Stigma, both in the general public and within health care services, has many insidious and dramatic consequences for those affected. For example, self-stigma and social stigma play a major role in delaying and, sometimes preventing, seeking professional mental health care. Institutional stigma deprives people of access to the same opportunities as others.
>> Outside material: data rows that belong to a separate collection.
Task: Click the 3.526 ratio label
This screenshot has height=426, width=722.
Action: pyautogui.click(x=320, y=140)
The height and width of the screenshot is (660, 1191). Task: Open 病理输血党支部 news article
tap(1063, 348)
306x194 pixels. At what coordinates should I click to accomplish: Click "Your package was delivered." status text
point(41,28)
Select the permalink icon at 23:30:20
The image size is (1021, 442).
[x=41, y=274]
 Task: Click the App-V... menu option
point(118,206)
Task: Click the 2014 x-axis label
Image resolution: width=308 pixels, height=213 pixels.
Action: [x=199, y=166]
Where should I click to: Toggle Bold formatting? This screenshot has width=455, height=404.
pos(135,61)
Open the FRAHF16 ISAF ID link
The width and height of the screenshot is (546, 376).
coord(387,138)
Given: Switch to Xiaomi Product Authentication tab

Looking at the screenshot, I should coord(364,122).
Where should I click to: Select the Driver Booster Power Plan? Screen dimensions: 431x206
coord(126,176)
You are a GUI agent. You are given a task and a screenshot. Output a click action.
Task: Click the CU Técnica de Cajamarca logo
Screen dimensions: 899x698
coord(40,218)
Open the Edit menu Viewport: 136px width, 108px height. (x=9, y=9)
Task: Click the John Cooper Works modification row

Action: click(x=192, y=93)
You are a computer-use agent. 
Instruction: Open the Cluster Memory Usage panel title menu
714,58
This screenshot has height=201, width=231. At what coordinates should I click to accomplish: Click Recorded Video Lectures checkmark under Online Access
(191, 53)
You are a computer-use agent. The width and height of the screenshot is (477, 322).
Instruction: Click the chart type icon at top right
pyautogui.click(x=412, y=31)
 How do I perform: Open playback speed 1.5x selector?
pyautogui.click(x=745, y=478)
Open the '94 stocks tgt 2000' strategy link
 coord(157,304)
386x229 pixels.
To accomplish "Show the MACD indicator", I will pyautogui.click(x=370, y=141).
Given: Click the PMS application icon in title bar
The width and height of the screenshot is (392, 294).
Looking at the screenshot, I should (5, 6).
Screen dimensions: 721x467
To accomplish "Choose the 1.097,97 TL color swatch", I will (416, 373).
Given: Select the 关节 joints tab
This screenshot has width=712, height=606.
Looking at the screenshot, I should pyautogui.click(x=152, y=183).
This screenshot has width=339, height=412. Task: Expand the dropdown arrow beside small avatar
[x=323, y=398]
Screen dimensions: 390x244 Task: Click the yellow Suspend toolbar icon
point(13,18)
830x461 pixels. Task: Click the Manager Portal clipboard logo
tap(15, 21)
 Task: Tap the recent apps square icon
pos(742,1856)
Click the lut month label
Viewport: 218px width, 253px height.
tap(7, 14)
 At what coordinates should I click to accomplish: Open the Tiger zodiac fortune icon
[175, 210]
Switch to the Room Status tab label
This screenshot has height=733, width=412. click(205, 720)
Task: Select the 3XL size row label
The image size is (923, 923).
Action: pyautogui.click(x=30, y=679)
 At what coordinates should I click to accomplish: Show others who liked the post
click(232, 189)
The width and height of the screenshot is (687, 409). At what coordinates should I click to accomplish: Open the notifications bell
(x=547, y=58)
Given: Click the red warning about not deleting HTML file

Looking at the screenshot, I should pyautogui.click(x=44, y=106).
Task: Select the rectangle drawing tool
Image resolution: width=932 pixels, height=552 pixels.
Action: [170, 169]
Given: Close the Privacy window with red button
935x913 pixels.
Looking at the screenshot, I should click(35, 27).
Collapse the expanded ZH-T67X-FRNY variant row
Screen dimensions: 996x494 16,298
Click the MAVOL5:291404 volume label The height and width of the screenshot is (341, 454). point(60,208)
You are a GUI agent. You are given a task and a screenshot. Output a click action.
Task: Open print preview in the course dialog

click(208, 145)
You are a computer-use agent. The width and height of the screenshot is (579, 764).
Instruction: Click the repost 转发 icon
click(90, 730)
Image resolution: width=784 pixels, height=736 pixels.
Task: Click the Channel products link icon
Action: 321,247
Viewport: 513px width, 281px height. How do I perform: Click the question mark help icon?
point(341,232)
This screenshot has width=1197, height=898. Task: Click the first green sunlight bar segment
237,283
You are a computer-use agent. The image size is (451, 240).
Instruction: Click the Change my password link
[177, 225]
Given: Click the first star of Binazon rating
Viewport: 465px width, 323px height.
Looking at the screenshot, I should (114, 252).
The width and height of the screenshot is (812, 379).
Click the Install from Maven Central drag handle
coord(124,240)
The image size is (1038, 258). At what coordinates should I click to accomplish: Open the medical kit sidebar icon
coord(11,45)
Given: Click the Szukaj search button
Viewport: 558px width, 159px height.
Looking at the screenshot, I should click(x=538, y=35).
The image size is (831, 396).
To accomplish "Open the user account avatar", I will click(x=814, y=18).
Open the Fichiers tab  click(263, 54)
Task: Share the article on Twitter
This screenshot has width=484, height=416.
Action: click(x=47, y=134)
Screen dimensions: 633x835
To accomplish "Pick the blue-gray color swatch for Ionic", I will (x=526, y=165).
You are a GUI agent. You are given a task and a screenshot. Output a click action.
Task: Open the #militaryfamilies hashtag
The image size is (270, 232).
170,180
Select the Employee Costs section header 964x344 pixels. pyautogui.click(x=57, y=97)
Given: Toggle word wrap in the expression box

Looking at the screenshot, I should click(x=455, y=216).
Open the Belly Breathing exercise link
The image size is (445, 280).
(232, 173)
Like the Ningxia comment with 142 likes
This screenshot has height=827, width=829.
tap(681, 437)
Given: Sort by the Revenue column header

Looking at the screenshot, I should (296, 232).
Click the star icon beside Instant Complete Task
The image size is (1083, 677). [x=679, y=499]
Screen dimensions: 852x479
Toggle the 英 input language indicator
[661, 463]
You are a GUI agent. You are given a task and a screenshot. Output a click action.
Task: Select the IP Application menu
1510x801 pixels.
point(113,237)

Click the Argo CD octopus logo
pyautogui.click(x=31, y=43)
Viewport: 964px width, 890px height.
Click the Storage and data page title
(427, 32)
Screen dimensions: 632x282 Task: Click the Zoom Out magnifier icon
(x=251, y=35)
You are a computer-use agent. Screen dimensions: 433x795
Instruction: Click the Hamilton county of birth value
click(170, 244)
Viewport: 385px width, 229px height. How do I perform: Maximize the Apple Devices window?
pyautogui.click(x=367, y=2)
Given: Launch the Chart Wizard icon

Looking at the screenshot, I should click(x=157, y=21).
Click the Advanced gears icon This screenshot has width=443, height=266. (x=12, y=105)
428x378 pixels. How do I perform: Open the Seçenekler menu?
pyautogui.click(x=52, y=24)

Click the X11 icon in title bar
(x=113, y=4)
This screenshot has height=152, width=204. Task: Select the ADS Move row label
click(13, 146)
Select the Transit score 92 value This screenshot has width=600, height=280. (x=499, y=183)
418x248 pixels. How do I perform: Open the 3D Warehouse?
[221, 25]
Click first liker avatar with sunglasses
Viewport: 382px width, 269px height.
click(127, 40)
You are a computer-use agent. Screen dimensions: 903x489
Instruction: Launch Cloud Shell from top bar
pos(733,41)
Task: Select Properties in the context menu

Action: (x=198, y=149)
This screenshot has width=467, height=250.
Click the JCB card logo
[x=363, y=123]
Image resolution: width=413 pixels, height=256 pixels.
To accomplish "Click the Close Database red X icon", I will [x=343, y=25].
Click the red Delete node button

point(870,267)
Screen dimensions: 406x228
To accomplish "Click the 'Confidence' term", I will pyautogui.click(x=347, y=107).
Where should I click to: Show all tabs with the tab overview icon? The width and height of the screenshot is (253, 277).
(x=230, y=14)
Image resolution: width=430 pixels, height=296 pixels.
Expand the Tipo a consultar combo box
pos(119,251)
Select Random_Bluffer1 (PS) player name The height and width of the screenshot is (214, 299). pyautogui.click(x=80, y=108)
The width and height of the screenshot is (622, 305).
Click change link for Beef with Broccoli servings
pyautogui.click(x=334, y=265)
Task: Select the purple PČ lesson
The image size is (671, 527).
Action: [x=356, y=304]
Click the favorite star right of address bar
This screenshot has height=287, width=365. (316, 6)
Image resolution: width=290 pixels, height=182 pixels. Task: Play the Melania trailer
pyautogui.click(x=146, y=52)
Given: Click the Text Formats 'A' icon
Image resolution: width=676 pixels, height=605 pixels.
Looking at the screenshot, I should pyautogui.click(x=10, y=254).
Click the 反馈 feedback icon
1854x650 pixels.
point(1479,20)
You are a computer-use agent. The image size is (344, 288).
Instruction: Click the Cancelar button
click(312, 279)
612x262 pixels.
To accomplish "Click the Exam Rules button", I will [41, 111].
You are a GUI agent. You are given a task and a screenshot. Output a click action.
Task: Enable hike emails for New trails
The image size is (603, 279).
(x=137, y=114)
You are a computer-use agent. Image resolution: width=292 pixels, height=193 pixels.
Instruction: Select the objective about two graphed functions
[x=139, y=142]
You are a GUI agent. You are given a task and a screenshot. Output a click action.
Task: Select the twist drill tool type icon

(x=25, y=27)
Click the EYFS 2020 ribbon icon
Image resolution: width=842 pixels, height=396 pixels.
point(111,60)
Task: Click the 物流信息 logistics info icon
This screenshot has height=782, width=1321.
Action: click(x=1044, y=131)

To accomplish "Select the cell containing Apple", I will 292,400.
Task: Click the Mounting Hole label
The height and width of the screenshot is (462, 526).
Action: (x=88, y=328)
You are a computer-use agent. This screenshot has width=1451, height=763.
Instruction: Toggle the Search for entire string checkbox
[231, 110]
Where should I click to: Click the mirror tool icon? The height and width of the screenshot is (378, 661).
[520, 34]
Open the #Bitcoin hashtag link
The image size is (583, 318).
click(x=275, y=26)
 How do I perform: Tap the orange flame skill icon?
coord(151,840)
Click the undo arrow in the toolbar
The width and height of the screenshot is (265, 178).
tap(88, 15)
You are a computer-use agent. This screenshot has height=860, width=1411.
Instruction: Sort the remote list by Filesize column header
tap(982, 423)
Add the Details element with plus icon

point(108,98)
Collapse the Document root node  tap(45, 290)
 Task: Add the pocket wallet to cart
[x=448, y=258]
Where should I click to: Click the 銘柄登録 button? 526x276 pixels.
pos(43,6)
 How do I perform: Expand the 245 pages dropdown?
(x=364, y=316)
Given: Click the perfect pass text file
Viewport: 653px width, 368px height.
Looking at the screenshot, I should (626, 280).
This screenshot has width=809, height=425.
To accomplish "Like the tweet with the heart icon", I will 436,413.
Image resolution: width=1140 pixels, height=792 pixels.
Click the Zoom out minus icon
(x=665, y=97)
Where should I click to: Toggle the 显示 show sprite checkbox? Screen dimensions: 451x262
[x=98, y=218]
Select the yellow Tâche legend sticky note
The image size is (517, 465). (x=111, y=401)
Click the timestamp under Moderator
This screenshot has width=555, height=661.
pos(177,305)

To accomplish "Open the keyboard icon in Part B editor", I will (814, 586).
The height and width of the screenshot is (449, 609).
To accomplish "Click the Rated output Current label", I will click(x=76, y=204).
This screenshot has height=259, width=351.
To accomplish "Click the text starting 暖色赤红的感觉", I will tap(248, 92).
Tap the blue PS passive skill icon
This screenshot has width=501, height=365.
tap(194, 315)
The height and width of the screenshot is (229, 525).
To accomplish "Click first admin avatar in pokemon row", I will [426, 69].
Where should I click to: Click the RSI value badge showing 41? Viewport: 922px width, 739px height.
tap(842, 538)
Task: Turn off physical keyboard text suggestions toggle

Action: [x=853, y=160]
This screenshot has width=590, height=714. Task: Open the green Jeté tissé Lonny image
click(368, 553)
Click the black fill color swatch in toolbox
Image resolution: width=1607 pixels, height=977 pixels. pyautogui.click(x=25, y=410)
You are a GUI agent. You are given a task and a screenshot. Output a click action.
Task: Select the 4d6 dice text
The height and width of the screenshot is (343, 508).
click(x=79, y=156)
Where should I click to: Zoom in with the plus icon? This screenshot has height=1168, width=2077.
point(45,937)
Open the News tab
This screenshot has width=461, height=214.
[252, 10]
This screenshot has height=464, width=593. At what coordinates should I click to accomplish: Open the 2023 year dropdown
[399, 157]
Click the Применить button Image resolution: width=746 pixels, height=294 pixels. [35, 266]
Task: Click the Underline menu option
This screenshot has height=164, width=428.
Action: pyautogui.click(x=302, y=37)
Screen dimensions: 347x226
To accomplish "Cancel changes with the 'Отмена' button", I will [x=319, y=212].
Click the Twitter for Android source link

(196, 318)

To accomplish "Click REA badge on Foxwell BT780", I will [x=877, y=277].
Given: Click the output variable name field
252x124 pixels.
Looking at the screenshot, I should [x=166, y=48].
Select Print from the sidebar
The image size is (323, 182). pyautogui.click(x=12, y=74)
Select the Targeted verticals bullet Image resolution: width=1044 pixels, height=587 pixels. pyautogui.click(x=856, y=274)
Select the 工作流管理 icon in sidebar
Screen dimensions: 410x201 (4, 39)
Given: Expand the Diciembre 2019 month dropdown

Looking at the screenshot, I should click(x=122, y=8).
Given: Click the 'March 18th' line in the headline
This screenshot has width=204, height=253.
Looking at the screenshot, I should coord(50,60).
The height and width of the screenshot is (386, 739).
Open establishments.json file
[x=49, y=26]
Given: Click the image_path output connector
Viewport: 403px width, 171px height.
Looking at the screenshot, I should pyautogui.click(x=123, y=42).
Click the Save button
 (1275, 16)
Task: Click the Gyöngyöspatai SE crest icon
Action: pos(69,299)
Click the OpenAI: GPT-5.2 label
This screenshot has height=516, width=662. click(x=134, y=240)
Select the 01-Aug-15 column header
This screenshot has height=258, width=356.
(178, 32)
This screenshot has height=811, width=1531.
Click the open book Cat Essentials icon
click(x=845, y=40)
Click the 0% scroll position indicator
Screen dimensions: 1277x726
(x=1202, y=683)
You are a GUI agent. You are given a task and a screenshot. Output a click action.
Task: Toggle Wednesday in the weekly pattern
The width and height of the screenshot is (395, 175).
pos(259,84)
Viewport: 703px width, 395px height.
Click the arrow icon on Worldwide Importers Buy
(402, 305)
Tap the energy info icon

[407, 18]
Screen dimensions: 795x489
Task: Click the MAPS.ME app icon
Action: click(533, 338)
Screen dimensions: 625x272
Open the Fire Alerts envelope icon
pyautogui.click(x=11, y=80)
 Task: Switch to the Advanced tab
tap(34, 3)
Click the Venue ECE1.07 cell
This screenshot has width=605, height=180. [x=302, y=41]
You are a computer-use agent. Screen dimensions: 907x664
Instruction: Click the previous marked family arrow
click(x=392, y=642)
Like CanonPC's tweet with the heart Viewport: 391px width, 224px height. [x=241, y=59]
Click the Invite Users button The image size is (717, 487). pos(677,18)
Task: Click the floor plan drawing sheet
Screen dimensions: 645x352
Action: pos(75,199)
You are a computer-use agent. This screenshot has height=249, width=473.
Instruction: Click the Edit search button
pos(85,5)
Finally, it is important to highlight how stigma has acquired even higher relevance in the context of the current COVID-19 pandemic outbreak for at least two major reasons. Firstly, quarantine, social distancing, and isolation have been shown to impact psychological well-being (Usher et al., 2020), triggering a variety of reactions such as maladaptive and avoidant behaviors, depression, stress, and even the so-called “headline stress disorder,” namely emotional responses such as stress and anxiety as a consequence of the continuative media reports, that may also trigger physical symptoms such as insomnia or palpitation, or lead to overt mental disorder (Talevi et al., 2020). Further, initial evidence has also been gained regarding the incidence of acute stress disorder and post-traumatic stress disorder in those who confronted the disease (Heitzman, 2020). Secondly, the COVID-19 pandemic appears to have worsened the issue of stigma: indeed, it has been shown that the pandemic has the effect of increasing the development of stigmatization and associated mental health consequences (Singh et al., 2020), in particular, toward an infected patient, or a close contact of someone infected, along with belonging to a particular race, religion, and social class, with the effect of reducing health-, help-, and treatment-seeking behaviors (Bhanot et al., 2021). Additionally, older people appeared to be particularly stigmatized, belonging to a category that was more heavily hit by the disease – at least in the early stages of the pandemic, causing older people hide early symptoms of the disease and do not seek healthcare because of fear of discriminatory behavior (Tehrani, 2020), hence constituting a major barrier to receiving a timely diagnosis and appropriate treatment, but also as an essential variable that increases mental health issues such as anxiety and depression (Saeed et al., 2020). Overall, these phenomena call for increasing forms of social and psychological support aimed at limiting the severe impact of the pandemic on psychological health (Cullen et al., 2020; Gavin et al., 2020; Kola, 2020; Pfefferbaum & North, 2020).